While Strömsholm’s stud history came to an end in 1874 withthe dissolution of the stud as a breeding institution, horses are still bred today at the equally traditional Flyinge stud farm in southern Sweden, 100 kilometres from Malmö. The origins of the Flyinge as a stud date back to the 12th century, making it one of the oldest studs in the world. It was founded by King Carl X. Gustav as a royal stud farm in 1661. Today, Flyinge is the largest and best known stud farm in Sweden and the only national stud in the country.

Schwedish warm blood


To this day, Flyinge cultivates the tradition of breeding the Swedish Warmblood Horse, among others – the most famous local horse breed apart from the North Swedish heavy horse Nordsvensk Häst. The breed of the Swedish warmblood-horse has its origin in the 17th century. Back then, Oriental, Spanish and Frisian stallions were crossed with native breeding horses. The latter were also cross-bred with Trakehner horses, Hanoverians, Arabs and English Thoroughbreds, especially at the Strömsholm and Flyinge studs.

Originally bred as a cavalry horse with above-average characteristics, the breed is now regarded as a versatile sport horse – particularly suitable for dressage, but also for show jumping, eventing and carriage driving. Swedish warmblood horses are exported all over the world today. In the Studbooks Rankings of the World Breeding Federation WBFSH of May 2019, horses of this breed occupy the positions nine (show jumping), eleven (dressage) and 13 (eventing).


Scandinavia's largest horse fair is the EuroHorse. According to its own information, it is even one of the largest horse fairs in the world and takes place annually in spring parallel to the Gothenburg Horse Show, which has been held annually since 1977, at the Exhibition & Congress Center in Gothenburg. In 2019, EuroHorse counted 83,582 visitors. In 2020, the fair will take place from 20 to 23 February, with organizers expecting again more than 200 exhibitors.

In addition to EuroHorse, there is also a small specialist trade fair, Hästsportmässan. It takes place semi-annually in Upplands Väsby near Stockholm and has an estimated 1000 (invited) visitors per weekend. According to Klas Pettersson, Managing Director of EuroHorse, there are currently between 150 and 200 equestrian shops in Sweden. “Business in equestrian retailing is developing well – even though the number of retailers has declined somewhat in the last five years,” Klas Pettersson explains. “That's a healthy sign, though, since some of those who had to give up had no viable business plan.” According to the long-standing EuroHorse managing director, the estimated turnover of the Swedish market in 2018 amounted to four million euros – excluding breeding, veterinary, forging and training services.

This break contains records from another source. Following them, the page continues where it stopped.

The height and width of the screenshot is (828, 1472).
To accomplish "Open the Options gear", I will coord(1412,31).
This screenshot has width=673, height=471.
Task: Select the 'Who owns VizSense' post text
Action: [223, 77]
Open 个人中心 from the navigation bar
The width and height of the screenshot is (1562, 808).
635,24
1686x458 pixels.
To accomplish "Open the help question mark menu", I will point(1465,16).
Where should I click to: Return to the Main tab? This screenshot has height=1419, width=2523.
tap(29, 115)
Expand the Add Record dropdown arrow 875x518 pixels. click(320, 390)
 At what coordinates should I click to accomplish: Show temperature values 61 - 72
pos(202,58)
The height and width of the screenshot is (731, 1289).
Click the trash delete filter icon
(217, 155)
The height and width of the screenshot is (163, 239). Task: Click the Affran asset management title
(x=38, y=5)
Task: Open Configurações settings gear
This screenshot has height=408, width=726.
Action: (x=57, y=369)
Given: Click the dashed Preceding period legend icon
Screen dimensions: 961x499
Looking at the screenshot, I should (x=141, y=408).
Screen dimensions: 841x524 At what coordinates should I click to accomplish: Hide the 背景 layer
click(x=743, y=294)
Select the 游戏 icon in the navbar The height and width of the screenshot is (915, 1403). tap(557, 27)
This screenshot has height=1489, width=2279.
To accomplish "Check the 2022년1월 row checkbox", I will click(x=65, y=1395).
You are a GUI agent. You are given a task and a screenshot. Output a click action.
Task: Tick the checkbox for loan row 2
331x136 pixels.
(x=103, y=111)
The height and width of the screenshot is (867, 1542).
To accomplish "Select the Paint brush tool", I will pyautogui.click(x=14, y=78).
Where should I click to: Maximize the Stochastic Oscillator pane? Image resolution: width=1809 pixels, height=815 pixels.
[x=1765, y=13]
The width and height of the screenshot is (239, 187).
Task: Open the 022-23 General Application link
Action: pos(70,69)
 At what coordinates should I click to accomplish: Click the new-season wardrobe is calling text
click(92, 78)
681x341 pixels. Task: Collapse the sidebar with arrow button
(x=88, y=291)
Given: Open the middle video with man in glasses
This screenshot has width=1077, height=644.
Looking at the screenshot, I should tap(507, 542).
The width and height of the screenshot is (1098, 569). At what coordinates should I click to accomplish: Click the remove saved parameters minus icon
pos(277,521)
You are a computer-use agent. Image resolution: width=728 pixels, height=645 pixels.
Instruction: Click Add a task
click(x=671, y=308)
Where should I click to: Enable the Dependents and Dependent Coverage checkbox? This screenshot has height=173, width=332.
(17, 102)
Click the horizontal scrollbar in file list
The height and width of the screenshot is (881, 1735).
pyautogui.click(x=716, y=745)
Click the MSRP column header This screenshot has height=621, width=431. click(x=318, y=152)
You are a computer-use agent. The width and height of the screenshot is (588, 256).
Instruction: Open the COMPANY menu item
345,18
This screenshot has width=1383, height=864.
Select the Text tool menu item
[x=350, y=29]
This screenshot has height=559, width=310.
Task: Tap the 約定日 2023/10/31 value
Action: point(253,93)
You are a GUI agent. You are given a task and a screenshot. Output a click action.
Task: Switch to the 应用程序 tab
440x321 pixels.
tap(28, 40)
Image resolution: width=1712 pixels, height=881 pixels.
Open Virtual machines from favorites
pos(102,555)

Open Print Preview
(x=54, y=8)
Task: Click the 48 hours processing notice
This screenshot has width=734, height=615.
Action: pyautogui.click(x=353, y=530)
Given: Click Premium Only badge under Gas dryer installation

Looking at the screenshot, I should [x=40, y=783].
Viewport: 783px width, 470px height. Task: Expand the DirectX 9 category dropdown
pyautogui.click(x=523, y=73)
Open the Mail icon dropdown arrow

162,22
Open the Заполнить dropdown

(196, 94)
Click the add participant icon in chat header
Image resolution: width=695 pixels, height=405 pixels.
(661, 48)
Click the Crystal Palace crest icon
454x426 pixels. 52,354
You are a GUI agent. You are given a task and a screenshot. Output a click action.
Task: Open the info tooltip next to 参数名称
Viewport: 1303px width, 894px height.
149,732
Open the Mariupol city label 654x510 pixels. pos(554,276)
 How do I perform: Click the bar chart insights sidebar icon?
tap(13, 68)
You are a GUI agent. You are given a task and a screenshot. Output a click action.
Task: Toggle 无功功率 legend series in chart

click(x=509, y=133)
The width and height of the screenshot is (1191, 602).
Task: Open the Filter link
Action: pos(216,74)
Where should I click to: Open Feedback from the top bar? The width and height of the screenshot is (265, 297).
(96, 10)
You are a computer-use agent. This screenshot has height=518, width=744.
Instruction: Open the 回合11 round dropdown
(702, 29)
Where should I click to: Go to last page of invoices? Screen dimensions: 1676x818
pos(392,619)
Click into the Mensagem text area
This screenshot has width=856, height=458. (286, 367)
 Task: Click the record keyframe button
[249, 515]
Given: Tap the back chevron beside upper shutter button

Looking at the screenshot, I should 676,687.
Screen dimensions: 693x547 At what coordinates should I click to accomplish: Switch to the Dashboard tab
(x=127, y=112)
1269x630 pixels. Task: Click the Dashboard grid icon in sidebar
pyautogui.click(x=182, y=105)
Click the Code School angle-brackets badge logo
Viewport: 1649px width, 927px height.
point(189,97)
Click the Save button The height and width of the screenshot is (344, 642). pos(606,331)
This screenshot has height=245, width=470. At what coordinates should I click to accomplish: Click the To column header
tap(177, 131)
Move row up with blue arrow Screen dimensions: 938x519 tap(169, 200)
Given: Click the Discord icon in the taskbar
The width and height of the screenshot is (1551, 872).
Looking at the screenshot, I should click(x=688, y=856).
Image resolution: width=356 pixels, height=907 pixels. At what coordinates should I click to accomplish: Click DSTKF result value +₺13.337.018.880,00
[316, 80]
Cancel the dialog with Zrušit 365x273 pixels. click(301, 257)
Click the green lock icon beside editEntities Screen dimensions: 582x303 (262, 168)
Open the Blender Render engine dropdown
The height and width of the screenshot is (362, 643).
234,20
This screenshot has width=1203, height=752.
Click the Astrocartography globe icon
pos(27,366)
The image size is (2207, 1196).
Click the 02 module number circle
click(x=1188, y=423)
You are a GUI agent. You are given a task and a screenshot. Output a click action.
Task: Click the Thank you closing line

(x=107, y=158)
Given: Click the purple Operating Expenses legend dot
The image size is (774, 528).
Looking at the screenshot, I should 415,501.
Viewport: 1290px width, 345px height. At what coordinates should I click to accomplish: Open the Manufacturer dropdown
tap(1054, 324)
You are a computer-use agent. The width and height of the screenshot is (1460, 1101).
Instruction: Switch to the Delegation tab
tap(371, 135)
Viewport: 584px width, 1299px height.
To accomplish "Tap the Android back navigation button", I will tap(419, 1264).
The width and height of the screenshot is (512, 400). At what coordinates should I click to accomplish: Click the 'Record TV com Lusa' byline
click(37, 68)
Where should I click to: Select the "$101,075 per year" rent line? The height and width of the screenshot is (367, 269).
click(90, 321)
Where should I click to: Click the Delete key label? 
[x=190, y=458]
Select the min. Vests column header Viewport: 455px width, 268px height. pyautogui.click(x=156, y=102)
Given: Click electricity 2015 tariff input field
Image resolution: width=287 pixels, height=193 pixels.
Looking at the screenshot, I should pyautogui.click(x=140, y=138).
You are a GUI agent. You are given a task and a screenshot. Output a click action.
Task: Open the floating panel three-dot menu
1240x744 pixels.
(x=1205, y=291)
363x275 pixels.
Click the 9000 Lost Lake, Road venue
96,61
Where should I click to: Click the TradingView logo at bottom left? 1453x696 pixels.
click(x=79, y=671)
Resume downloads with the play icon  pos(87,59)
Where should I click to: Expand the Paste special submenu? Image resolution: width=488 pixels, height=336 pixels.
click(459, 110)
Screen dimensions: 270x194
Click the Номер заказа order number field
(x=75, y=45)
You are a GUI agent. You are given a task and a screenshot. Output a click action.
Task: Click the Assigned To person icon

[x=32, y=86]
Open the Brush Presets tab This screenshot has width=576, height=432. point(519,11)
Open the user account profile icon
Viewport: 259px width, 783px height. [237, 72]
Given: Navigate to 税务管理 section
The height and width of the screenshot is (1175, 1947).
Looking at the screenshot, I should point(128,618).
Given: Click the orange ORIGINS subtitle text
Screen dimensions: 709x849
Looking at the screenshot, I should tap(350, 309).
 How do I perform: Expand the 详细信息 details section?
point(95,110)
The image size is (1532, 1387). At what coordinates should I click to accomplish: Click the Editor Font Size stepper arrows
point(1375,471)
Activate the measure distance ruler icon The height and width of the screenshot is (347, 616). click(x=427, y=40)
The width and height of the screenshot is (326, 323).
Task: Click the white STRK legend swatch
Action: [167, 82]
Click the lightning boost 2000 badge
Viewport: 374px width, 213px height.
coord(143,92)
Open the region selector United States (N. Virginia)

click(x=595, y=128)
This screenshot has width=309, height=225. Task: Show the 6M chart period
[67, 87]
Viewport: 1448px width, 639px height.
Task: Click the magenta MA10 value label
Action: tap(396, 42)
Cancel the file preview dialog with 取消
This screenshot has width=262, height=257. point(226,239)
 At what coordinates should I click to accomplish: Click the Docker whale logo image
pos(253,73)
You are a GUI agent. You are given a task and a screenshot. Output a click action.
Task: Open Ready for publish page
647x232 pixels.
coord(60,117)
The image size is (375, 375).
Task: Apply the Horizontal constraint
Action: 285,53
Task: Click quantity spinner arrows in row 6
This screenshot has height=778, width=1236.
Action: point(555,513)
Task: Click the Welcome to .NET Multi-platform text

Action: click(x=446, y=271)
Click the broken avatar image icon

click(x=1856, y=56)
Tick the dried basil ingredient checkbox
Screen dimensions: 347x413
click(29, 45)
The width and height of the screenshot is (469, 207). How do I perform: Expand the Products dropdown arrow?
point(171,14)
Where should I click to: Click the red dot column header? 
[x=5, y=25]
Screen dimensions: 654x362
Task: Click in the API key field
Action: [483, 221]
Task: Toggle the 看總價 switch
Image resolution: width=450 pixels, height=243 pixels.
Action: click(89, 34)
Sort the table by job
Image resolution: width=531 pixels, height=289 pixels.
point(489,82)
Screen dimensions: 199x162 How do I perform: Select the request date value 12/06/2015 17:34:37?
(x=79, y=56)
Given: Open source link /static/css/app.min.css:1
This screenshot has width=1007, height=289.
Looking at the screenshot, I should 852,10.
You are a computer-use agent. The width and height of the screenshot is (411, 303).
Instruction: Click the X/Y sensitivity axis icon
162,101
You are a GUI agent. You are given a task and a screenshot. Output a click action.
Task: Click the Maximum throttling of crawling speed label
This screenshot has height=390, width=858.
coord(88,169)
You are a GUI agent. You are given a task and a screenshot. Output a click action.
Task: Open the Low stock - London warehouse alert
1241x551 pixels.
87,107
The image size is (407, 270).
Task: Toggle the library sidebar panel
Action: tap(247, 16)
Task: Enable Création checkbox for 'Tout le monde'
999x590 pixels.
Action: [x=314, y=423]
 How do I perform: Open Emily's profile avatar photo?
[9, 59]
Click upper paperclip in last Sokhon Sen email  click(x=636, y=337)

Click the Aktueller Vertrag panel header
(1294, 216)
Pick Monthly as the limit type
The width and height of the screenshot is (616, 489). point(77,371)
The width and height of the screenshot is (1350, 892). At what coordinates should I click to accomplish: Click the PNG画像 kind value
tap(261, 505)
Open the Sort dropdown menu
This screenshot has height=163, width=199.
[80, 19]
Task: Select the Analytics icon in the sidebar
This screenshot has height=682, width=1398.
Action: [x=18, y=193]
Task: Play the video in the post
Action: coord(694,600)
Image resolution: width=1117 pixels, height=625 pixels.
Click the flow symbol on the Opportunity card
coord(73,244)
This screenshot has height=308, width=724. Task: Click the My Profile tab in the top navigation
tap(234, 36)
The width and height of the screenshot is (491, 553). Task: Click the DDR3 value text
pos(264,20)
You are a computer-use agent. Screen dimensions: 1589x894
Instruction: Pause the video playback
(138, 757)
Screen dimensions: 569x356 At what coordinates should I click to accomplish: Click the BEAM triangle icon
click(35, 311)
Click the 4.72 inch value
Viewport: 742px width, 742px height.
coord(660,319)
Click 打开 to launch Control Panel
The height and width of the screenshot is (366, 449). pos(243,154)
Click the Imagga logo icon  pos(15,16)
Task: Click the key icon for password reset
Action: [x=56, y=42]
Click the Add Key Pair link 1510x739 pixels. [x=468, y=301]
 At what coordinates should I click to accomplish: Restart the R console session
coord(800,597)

With Hööks, there is one dominating large chain in the equestrian specialized trade in Sweden. According to its own statement, the 400-employee company, which describes itself as Scandinavia's largest horse company, has an annual turnover of almost 470 million euros. In addition to 35 stores in Sweden, located between Malmö in the south and Luleå, 100 kilometres from the Arctic Circle, Höök also operates seven stores in Finland, three in Denmark and eight in Norway, as well as an online shop that supplies customers throughout Europe.

With Väckelsang Industriplast (products for horse care, stables and pastures), Mountain Horse (equestrian clothing), Jacson Equestrian (equestrian clothing and accessories), Uhipwear (equestrian clothing), K9 Competition (care products for horse hair and skin), Accuhorsemat (acupressure horse blankets) and Stierna Equestrian Sportswear (equestrian clothing), seven Swedish companies have announced their presence at the spoha horse trade fair in autumn 2019. Petersson: “Many Swedish manufacturers - especially in the apparel and high-tech solutions sectors – are at the forefront of their respective businesses.”